About this exercise. Lines from the start of the data through the line containing "Task: Open the CONCREAT" must be given again exactly. Leave the others out.

Material provided.
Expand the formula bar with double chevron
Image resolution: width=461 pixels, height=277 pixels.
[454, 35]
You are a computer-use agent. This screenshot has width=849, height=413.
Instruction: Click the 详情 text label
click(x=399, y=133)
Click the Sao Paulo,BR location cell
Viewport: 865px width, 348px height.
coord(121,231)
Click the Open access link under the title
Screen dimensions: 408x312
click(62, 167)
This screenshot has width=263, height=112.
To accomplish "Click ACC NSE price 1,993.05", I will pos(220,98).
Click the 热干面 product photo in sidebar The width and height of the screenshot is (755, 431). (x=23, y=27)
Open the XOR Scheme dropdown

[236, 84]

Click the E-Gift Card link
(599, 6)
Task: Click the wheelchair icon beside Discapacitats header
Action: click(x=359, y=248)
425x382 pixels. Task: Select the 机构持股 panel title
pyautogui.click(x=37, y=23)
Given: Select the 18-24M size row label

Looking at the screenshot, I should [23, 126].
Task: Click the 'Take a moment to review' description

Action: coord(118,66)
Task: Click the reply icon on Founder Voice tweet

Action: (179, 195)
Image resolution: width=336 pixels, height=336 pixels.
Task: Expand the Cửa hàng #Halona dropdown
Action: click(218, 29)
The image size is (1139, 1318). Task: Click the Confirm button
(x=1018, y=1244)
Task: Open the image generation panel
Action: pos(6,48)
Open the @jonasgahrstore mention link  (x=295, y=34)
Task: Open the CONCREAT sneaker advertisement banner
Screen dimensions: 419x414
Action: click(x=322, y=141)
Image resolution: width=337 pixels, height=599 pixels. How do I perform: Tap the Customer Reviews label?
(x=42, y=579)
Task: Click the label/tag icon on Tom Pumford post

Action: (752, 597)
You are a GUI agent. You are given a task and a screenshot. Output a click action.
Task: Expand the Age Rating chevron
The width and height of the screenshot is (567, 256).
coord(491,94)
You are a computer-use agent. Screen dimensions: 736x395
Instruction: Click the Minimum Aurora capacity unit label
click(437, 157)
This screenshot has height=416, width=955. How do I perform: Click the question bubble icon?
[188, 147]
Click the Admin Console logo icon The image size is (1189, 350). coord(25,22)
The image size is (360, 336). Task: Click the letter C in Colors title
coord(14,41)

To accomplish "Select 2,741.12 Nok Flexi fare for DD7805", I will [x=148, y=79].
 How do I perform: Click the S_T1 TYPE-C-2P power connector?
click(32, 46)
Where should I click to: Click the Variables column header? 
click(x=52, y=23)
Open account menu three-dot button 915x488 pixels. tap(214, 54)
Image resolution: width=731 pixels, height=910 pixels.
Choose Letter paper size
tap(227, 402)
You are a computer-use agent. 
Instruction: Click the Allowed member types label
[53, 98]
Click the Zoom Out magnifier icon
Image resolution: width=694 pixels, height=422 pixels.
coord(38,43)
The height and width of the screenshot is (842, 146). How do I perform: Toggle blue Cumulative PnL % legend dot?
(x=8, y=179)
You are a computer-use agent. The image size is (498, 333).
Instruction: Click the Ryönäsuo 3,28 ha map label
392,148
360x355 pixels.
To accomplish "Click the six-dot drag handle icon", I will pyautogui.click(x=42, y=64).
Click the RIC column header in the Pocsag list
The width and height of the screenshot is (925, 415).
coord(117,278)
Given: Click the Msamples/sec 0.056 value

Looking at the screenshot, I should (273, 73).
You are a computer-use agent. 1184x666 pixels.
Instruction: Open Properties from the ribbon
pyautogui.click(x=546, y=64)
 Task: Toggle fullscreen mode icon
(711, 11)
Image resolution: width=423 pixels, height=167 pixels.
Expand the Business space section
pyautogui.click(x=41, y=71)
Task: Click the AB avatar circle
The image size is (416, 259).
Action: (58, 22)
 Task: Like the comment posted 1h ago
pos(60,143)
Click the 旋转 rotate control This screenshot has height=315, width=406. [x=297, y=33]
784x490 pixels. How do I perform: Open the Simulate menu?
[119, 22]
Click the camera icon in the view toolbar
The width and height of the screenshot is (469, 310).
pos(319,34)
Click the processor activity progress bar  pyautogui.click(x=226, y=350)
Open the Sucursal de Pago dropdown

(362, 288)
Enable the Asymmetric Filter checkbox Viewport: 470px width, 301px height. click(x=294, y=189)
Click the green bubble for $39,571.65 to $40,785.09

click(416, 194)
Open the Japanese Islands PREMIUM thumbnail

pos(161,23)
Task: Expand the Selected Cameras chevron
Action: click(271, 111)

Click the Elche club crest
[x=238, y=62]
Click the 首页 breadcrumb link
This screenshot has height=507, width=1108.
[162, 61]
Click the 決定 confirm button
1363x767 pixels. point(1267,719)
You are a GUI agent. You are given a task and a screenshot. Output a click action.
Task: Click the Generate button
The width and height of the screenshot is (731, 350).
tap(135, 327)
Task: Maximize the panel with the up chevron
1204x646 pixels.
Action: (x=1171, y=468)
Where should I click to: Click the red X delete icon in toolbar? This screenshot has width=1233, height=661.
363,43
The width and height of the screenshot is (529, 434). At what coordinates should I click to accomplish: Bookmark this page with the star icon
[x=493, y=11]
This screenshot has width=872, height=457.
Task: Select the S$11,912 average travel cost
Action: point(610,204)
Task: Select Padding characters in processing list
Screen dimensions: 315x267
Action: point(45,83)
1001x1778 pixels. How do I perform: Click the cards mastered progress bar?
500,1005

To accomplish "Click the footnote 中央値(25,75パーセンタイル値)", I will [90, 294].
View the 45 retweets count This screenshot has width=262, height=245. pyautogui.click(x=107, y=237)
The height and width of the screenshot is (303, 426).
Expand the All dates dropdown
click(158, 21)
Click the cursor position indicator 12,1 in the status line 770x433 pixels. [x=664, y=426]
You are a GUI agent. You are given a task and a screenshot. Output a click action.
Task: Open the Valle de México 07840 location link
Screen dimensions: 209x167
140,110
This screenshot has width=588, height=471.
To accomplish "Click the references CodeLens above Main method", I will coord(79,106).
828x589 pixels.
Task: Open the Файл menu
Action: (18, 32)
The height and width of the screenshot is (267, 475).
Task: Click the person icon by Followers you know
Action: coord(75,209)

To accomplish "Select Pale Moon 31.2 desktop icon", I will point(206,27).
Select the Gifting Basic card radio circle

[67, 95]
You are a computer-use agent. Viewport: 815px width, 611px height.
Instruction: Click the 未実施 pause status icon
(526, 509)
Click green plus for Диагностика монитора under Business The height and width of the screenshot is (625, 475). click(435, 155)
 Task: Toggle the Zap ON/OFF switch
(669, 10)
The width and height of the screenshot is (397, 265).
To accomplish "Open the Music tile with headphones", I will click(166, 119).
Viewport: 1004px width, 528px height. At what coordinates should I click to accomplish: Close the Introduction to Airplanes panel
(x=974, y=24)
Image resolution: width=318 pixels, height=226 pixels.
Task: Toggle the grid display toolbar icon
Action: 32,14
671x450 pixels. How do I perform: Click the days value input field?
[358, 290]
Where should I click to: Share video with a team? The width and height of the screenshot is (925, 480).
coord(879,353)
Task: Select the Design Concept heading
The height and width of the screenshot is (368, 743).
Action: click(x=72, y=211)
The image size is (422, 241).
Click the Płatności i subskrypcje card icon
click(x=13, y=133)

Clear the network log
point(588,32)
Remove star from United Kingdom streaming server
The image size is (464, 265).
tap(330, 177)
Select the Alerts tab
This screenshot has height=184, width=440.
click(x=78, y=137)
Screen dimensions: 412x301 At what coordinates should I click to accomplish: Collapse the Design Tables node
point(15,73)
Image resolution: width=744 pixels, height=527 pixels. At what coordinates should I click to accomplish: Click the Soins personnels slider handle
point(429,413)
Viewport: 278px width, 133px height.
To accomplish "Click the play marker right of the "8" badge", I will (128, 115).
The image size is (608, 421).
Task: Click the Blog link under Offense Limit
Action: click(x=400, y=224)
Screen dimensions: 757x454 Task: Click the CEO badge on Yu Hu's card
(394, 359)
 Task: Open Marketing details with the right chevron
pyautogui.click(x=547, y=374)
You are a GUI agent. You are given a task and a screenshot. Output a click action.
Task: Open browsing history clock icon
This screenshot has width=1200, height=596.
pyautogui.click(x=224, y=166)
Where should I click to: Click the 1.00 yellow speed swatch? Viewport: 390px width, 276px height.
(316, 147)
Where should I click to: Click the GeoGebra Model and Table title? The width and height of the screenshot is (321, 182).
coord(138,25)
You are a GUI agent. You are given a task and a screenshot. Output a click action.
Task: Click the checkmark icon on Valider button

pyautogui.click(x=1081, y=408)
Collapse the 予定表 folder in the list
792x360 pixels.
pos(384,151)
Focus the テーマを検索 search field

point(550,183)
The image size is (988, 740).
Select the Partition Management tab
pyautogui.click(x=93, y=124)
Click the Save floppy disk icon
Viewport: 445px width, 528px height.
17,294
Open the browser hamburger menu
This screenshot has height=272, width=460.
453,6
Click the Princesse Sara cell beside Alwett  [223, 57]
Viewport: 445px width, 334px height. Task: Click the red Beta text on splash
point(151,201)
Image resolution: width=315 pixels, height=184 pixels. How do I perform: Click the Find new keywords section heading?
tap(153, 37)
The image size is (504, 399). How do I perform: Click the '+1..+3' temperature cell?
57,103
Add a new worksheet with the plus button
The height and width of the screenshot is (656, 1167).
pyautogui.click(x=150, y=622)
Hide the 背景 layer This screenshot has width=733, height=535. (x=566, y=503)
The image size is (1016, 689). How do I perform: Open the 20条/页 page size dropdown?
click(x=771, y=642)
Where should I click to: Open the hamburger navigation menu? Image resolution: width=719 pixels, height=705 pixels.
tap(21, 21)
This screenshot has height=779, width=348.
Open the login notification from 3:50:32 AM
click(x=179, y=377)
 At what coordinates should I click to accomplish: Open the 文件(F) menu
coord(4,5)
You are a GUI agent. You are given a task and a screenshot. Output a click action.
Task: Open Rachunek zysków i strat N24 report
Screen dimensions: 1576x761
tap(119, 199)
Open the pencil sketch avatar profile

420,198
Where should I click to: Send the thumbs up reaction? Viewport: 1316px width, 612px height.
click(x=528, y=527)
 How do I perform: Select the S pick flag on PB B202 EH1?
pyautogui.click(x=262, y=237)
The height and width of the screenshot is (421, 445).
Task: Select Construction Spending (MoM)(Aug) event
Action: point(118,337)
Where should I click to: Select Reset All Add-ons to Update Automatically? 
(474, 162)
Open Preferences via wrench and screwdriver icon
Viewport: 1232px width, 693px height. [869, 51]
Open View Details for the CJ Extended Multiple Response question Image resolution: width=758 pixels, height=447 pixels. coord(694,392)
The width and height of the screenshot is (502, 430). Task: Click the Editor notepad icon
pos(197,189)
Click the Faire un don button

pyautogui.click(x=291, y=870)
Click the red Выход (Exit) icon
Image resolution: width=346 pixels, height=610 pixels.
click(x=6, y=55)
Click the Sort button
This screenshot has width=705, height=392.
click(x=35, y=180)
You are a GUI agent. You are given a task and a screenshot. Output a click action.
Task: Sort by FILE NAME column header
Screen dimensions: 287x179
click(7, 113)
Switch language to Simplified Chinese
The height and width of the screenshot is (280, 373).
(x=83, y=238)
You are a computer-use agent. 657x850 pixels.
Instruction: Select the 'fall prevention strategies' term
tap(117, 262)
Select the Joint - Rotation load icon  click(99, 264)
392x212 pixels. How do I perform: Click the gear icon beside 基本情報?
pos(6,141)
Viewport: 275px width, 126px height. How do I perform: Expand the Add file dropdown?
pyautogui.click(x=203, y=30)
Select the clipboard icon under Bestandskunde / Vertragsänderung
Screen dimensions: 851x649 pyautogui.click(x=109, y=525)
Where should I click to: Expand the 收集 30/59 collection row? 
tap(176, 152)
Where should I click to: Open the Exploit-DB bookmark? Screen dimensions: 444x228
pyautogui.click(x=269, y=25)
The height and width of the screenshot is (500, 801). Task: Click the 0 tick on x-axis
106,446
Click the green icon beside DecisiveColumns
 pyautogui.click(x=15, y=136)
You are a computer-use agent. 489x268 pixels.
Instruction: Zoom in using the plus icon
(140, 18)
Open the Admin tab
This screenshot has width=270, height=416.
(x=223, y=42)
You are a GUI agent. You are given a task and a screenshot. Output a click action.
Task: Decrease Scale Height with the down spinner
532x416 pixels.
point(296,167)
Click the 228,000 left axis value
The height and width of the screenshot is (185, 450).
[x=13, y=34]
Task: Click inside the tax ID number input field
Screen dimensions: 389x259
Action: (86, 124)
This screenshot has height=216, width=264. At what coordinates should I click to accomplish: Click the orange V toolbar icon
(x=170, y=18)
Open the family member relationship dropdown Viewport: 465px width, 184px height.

Written answer.
Expand the formula bar with double chevron
Image resolution: width=461 pixels, height=277 pixels.
[454, 35]
You are a computer-use agent. This screenshot has width=849, height=413.
Instruction: Click the 详情 text label
click(x=399, y=133)
Click the Sao Paulo,BR location cell
Viewport: 865px width, 348px height.
coord(121,231)
Click the Open access link under the title
Screen dimensions: 408x312
click(62, 167)
This screenshot has width=263, height=112.
To accomplish "Click ACC NSE price 1,993.05", I will pos(220,98).
Click the 热干面 product photo in sidebar The width and height of the screenshot is (755, 431). (x=23, y=27)
Open the XOR Scheme dropdown

[236, 84]

Click the E-Gift Card link
(599, 6)
Task: Click the wheelchair icon beside Discapacitats header
Action: click(x=359, y=248)
425x382 pixels. Task: Select the 机构持股 panel title
pyautogui.click(x=37, y=23)
Given: Select the 18-24M size row label

Looking at the screenshot, I should [23, 126].
Task: Click the 'Take a moment to review' description

Action: coord(118,66)
Task: Click the reply icon on Founder Voice tweet

Action: (179, 195)
Image resolution: width=336 pixels, height=336 pixels.
Task: Expand the Cửa hàng #Halona dropdown
Action: click(218, 29)
The image size is (1139, 1318). Task: Click the Confirm button
(x=1018, y=1244)
Task: Open the image generation panel
Action: pos(6,48)
Open the @jonasgahrstore mention link  (x=295, y=34)
Task: Open the CONCREAT sneaker advertisement banner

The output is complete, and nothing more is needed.